Structural Role Classification: On the Airport dataset (topology only, features as one-hot IDs), NodePFN outperforms specialized structural embedding methods like Node2Vec/LINE, indicating it successfully learns transferable structural patterns.

Highlights & Insights¶

Clean Paradigm Shift: Fully migrating the "synthetic prior + single forward pass to approximate PPD" concept from TabPFN to graphs, this is the first work to extend the PFN paradigm to the graph domain without depending on LLMs or textual attributes.
Priors as the Real Moat: Linking SCM (feature-label causal chains) and cSBM (controllable homophily structure) into a single causal chain—rather than independent sampling—is key to covering the diversity of real-world graphs.
Decoupled Dual-branch Design: Asymmetric attention handles "learning from context," while GCN handles "reading local topology." Their residual fusion effectively merges in-context learning with graph structural awareness.
Compelling Amortization: Pre-training costs on 250k synthetic graphs are paid once, resulting in zero-cost inference for all new graphs hereafter.

Limitations & Future Work¶

Fixed Class and Feature Dimensions: The current maximum number of classes (tested up to 20) and feature dimensions are fixed; exceeding these requires structural redesign.
Quadratic Attention Complexity: Context-query attention is \(O(n^2)\), making it computationally expensive for large-scale graphs without an explicit scaling strategy.
High Pre-training Cost: Pre-training on 250k graphs requires significant computational resources, creating a high barrier to reproduction (despite the amortization argument).
Suboptimal on Certain Heterophilic Data: It does not rank first on some heterophilic datasets, such as Questions or Amazon-Ratings, suggesting gaps still exist in prior coverage.

PFN Lineage: Müller et al. proposed PFNs, proving Transformers can approximate PPD on prior tasks. TabPFN extended this to tabular SOTA. This work serves as the "Graph version." Unlike TabPFN-GN, which converts graphs to tabular features, NodePFN uses native graph-aware modeling, which is superior for heterophilic graphs.
Graph Foundation Models: While GraphGPT, LLAGA, and OFA rely on LLMs to encode text, NodePFN provides a third path: "No LLM, no text, no real training graphs."
Inspiration: The combination of synthetic priors and in-context learning is highly applicable to any domain with scarce or heterogeneous data (e.g., molecules, spatio-temporal graphs).

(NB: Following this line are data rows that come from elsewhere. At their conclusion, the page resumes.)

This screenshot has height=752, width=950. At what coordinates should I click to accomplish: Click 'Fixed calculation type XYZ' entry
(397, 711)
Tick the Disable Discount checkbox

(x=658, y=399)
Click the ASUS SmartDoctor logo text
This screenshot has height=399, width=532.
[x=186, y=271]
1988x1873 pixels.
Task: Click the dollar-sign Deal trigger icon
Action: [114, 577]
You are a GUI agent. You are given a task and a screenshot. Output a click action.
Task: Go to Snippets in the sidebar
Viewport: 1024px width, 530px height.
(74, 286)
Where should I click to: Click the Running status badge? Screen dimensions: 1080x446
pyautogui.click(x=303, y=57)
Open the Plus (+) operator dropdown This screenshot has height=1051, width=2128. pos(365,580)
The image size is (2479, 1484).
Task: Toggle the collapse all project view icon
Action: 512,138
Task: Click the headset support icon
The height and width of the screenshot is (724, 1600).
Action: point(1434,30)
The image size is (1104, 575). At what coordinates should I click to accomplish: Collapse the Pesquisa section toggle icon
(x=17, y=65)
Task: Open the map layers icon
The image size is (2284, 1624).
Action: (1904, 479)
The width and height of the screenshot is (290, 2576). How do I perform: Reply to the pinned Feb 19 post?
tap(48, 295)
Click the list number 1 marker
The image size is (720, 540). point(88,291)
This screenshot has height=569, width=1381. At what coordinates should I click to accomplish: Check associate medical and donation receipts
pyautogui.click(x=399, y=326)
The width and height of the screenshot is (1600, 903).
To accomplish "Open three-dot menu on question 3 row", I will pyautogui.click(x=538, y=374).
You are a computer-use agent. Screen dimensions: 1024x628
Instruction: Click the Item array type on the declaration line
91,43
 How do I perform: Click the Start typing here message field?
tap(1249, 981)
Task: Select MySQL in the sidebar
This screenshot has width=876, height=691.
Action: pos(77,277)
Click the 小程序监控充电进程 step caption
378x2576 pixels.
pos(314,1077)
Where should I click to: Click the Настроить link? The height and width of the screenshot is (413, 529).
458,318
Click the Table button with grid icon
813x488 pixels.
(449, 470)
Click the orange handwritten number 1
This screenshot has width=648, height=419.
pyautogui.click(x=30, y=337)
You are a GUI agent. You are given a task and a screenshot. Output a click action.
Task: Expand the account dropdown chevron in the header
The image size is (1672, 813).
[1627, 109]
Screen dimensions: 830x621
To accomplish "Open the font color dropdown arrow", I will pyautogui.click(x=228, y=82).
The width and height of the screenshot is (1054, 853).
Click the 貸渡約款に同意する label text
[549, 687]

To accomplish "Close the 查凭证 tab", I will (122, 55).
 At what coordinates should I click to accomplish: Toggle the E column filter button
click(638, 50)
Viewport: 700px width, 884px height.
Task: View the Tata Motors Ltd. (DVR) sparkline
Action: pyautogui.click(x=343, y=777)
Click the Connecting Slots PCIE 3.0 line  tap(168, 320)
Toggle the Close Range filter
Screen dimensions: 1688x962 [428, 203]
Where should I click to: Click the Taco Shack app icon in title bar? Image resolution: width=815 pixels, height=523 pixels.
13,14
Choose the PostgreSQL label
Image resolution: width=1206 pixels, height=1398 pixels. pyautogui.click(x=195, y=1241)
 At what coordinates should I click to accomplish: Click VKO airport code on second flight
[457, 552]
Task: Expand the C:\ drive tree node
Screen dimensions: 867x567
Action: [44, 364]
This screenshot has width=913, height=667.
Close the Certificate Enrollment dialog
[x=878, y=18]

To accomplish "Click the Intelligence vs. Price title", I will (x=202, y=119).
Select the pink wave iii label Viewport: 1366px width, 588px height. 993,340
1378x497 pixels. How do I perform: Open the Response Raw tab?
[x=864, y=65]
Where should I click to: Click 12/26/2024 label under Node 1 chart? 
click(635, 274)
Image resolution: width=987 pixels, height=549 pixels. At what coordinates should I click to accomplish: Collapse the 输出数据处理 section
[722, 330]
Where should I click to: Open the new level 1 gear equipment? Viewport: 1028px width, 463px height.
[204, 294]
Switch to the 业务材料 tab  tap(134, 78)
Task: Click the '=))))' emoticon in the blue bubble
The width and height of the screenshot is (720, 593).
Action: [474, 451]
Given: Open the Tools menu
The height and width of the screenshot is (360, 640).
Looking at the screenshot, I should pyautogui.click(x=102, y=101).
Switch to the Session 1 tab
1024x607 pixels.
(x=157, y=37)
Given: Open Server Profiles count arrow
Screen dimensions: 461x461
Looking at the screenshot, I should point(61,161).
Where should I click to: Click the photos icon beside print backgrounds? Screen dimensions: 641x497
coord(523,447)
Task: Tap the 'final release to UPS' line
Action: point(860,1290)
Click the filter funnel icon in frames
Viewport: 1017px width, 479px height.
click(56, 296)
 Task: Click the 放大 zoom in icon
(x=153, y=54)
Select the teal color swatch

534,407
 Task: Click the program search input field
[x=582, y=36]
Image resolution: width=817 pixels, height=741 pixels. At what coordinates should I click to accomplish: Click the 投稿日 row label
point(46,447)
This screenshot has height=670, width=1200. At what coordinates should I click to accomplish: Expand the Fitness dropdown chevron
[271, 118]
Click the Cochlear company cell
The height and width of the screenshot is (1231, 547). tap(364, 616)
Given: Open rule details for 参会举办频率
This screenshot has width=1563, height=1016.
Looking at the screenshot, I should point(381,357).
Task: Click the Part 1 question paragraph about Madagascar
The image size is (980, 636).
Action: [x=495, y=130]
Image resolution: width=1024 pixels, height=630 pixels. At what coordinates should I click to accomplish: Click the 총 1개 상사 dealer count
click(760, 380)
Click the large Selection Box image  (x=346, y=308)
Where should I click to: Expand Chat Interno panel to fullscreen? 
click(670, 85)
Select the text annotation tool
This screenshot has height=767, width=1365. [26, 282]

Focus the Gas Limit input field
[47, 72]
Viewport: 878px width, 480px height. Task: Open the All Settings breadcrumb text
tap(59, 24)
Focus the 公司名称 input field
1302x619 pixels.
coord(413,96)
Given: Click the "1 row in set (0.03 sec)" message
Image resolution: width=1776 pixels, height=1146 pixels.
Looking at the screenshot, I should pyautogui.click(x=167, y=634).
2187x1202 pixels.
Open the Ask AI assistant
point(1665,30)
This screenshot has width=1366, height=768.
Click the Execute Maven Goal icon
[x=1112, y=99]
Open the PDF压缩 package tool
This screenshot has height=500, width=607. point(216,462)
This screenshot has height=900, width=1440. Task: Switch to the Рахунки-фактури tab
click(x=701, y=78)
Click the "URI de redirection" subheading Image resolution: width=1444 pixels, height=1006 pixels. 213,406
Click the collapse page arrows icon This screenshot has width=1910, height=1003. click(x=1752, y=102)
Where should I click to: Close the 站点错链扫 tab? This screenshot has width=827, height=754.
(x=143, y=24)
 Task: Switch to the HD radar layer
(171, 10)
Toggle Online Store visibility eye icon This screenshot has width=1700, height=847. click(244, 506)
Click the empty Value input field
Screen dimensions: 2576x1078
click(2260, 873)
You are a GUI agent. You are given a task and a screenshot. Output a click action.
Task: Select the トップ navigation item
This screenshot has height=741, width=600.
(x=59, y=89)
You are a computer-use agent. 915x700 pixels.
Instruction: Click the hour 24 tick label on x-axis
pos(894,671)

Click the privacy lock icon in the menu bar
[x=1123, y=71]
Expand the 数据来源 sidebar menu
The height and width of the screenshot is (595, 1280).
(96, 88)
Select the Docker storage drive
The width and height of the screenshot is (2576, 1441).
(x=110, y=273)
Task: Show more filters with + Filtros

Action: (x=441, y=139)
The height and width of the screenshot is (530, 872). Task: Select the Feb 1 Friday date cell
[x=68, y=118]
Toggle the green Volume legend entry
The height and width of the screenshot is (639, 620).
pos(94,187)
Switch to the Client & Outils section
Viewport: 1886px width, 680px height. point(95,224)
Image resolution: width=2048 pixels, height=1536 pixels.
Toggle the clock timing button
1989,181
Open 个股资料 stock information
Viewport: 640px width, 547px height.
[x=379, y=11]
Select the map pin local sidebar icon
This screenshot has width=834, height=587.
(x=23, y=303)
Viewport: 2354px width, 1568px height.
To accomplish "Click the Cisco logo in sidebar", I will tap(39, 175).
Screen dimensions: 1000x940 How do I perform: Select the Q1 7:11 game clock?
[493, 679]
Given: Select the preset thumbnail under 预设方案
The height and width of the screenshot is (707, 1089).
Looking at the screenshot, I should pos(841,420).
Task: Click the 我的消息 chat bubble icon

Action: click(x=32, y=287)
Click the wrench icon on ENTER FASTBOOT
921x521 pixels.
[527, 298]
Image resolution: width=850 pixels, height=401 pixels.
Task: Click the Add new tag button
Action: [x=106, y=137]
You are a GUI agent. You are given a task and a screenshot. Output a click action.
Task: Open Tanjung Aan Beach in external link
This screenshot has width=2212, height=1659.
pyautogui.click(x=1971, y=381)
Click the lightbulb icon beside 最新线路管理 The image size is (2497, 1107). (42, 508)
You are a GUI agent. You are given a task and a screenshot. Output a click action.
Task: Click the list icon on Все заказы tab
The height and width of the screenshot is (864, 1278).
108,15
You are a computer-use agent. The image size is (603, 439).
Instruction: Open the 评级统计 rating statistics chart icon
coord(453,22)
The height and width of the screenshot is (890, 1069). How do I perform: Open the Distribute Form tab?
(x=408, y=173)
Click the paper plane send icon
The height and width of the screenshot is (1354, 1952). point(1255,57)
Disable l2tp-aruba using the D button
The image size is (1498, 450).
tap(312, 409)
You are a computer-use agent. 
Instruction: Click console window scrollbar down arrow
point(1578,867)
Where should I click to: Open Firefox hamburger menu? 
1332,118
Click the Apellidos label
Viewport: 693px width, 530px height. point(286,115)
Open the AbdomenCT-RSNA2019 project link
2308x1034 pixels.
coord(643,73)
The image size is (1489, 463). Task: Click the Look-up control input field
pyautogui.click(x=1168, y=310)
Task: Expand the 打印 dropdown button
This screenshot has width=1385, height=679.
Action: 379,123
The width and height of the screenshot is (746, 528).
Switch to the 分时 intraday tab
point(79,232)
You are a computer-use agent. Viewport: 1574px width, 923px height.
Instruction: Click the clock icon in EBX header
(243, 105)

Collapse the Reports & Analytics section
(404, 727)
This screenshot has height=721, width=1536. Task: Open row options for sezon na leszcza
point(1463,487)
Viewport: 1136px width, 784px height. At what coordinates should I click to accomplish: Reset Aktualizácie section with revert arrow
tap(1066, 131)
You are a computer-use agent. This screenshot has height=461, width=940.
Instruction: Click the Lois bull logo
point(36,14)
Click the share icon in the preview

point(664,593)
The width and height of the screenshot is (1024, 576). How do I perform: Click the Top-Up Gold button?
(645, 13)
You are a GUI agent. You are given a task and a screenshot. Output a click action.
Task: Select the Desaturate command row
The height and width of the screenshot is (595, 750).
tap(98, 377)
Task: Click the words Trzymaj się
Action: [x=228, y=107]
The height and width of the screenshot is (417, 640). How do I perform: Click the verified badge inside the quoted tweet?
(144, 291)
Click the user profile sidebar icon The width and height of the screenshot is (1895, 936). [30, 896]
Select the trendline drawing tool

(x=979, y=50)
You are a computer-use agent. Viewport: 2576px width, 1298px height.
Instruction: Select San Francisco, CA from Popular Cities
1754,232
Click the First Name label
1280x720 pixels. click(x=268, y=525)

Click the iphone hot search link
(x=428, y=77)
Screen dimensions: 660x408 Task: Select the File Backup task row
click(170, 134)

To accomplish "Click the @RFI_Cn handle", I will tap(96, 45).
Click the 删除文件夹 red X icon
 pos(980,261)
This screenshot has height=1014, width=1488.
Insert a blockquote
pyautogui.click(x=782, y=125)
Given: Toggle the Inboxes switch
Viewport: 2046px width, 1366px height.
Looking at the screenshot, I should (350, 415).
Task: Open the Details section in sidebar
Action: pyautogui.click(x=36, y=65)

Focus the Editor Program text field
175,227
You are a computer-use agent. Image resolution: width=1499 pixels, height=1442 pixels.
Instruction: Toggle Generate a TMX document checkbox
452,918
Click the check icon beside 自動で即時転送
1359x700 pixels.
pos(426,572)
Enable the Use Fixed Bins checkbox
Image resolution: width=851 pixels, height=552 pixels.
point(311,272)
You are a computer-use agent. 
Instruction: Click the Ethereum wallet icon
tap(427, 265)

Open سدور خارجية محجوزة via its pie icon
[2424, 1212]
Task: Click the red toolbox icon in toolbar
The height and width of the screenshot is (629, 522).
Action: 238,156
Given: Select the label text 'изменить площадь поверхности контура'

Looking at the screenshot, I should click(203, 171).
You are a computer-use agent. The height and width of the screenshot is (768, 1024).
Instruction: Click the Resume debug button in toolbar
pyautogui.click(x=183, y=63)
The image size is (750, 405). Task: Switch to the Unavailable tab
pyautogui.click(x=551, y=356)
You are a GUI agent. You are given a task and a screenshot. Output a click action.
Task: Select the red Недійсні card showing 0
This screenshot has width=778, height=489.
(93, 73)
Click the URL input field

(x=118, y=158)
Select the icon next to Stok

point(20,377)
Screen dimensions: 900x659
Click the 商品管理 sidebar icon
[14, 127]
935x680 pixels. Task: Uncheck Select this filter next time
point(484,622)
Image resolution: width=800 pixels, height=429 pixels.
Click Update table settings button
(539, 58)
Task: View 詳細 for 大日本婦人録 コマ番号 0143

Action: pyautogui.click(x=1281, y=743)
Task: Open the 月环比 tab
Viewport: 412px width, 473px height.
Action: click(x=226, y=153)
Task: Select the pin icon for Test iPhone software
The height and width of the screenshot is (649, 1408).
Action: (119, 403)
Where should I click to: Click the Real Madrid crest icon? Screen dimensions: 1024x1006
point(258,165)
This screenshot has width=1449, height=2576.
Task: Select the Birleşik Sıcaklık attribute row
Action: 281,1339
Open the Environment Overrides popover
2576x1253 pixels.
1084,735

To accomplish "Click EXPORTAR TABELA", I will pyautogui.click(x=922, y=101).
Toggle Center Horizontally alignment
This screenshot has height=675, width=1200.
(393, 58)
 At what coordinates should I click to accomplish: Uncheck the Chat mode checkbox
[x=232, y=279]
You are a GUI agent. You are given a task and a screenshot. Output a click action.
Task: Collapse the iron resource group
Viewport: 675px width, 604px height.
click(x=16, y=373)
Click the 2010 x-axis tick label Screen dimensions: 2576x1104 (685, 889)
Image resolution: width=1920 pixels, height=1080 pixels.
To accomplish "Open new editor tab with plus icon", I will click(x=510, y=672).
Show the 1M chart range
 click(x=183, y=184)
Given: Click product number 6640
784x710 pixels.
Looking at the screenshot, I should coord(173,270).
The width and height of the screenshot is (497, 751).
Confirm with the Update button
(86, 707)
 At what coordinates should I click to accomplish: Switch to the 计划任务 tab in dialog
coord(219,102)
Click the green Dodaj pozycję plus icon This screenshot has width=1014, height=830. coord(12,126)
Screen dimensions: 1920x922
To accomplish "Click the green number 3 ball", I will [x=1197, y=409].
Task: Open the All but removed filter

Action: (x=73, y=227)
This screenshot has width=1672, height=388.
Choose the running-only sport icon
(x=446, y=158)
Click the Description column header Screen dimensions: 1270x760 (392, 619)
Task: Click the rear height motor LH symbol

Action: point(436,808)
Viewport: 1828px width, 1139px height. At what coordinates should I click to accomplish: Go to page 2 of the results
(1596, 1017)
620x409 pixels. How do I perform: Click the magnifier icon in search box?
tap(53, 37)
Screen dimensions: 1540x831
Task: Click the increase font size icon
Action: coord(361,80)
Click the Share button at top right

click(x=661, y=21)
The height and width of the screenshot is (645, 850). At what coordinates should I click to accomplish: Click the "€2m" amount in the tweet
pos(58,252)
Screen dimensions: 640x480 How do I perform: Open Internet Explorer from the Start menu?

The core is explicitly encoding domain diversity into controllable prior samplers.

Rating¶

Novelty: ⭐⭐⭐⭐⭐ First to extend the PFN paradigm to graphs using synthetic priors for training-free classification; a conceptual breakthrough.
Experimental Thoroughness: ⭐⭐⭐⭐ 23 benchmarks + homophily/heterophily stratification + training-free vs. trained comparisons + structural roles + exhaustive ablation. Lacks large-scale graph evaluation.
Writing Quality: ⭐⭐⭐⭐ Logical flow from motivation to method and experiment. Figure 1 and 3 clearly explain paradigm differences and architecture.
Value: ⭐⭐⭐⭐ Offers a new paradigm for GFM without LLM/text dependencies. Robustness across graph types is highly practical, though complexity and fixed dimensions limit immediate deployment.